I would also suggest we need to look at the curricula in many of the training courses which don't adequately prepared male or female workers going into the professions to deal with distressed men. I always say that when I want to engage with a woman, I need to show her that I care; when I want to engage with a man I need to show that I can act. We actually need to have a gender relevant method of engagement with men. We need services that are openly accepting of males in distress, which is something that has been mentioned in a number of the inquiries into suicide and has never been acted upon. You could walk into the local community health centre where I work, and the walls are covered in posters related to men as perpetrators of violence. Very few men would come in there for some of those reasons.

Mr Andresen: May I have a go at answering your question about what we'd like to see as well? I'd like to step out to the big picture a bit more than my colleague did just then. Over many, many years, Australian governments have run public awareness campaigns. You mentioned a few of them in the course of this inquiry: TV ad, bus shelter ads, that sort of thing. They are just for raising awareness of domestic violence as an issue. But those campaigns, to date, have only shown and talked about men's violence to women. We would really like to see those same sorts of campaigns talking about domestic violence but in a way that shows the big picture: men as perpetrators, men as victims; women as perpetrators, women as victims; and gay and lesbians as perpetrators and victims. It is about broadening out those campaigns and saying that domestic violence is not okay and that it happens to anyone—no matter whether you're gay or straight, male or female—so that we don't have this idea, which is still quite prevalent, especially amongst men, that domestic violence is something that happens to women and children. Instead, we will start to build up the broad community opinion that domestic violence affects anyone.

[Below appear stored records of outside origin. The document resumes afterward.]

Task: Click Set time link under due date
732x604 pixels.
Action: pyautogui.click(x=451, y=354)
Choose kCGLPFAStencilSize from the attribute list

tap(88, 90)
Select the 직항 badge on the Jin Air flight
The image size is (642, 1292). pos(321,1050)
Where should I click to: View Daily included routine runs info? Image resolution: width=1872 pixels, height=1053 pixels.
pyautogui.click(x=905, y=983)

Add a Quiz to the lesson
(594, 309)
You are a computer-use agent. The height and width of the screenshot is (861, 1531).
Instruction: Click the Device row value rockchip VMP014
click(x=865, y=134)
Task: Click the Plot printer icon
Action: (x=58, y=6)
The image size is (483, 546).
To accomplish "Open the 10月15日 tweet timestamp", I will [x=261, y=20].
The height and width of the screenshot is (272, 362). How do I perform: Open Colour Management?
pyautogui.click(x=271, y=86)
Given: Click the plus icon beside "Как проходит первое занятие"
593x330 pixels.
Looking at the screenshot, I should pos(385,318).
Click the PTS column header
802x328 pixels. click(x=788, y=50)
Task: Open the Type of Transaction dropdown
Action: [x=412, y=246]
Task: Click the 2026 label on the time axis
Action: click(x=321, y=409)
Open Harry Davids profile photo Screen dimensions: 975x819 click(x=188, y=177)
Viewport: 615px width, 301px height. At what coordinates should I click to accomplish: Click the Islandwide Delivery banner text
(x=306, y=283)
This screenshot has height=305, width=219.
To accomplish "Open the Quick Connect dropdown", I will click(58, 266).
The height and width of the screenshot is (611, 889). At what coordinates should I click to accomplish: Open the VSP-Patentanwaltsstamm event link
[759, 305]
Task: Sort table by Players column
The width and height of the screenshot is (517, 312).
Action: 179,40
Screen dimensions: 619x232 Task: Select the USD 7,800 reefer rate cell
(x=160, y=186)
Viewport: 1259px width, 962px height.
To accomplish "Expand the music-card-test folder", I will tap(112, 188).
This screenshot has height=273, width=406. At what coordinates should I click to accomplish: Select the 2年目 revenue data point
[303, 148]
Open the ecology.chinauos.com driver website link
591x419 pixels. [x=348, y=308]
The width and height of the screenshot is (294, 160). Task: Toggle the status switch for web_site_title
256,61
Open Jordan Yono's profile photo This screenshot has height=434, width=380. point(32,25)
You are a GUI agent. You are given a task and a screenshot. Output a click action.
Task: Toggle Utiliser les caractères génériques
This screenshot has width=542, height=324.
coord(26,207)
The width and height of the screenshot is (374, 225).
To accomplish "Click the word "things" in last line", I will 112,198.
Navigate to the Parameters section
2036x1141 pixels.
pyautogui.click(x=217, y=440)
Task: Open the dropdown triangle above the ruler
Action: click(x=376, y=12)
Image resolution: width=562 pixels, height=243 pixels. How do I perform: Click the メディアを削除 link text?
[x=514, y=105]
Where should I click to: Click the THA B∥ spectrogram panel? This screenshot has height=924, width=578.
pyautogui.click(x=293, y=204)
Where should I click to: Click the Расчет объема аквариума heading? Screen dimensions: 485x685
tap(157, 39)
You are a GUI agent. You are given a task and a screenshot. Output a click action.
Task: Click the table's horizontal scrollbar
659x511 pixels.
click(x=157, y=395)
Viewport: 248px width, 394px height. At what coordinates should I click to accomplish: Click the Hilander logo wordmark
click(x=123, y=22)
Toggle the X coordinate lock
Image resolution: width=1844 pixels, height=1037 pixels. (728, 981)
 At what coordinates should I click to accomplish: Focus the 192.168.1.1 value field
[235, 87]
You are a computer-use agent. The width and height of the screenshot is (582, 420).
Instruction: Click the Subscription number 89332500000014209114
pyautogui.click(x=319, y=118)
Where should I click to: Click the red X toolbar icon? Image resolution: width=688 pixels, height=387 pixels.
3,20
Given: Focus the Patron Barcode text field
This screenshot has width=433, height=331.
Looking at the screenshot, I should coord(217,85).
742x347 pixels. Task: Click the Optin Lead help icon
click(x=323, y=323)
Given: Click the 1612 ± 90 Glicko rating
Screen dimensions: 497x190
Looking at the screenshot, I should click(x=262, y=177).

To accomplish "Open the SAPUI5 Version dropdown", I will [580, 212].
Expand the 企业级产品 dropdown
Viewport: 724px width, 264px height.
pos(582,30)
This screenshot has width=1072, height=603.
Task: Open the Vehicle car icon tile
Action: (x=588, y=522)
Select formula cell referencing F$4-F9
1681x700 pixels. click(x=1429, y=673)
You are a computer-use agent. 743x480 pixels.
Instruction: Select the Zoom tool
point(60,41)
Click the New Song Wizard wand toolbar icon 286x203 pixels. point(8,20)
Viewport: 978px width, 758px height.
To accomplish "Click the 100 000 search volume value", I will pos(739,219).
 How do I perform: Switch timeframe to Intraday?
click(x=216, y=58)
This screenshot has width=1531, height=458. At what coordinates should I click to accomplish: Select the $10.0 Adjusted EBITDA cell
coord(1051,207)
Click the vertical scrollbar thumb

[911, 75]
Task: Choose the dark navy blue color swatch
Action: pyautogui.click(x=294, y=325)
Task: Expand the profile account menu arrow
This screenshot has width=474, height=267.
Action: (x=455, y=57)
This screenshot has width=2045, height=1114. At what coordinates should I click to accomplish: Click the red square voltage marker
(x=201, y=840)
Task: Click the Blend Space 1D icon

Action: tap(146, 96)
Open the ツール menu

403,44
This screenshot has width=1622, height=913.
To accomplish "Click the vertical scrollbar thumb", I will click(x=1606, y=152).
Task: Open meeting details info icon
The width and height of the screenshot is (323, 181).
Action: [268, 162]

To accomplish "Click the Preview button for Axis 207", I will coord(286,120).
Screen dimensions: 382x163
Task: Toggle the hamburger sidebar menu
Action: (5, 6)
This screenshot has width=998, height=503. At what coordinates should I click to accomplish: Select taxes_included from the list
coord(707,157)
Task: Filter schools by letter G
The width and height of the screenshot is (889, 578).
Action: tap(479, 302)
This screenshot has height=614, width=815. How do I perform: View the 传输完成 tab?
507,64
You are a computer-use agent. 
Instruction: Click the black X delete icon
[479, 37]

If you're a man experiencing domestic violence and you're wanting to come forward, one of the main things that often stops you coming forward is the feeling: 'There's something wrong with me, because domestic violence is a women's issue. Maybe it's something I'm doing. It doesn't happen to men.' So we normalise that and say, 'It happens to anyone.' That's No. 1. If we do that broad awareness raising and men come forward and there aren't services on the ground to support them, then we're going to revictimise those men.

As an example of the sorts of service that we'd like to see on the ground, I'd offer up the New South Wales Domestic Violence Line. It's a 24-hour statewide telephone crisis and counselling and referral service for women, including trans women. Counsellors on that line can help women talk to the police; get legal help, hospital care and family support services; obtain an AVO; develop a safety plan for them and their children; and find transport and emergency accommodation for them and their children. So it's basically a suite of services that can wrap around but which is case managed by a central point. I know that this doesn't exist very well for women, and I know that there isn't enough of that for women. But, at least, if men could access a service like that which is available to women, that would be a huge step forward.

Ms CLAYDON: Thank you. I'm sure that women across Australia would welcome the fact that you would want to see more men entering the caring professions. I think then there might be just a shot at getting some good wages and conditions for those currently marginalised, insecure workers holding up the nation. Thank you very much.

CHAIR: Mr Andresen and Mr Humphreys, thank you for your attendance at today's hearing. You will be sent a copy of the transcript of your evidence and you'll have an opportunity to request corrections to transcription errors. You have been asked to provide additional information, so please forward that to the secretariat within two weeks of receiving the Hansard transcript. Thank you once again for your submissions and your appearance today. You are now free to leave us.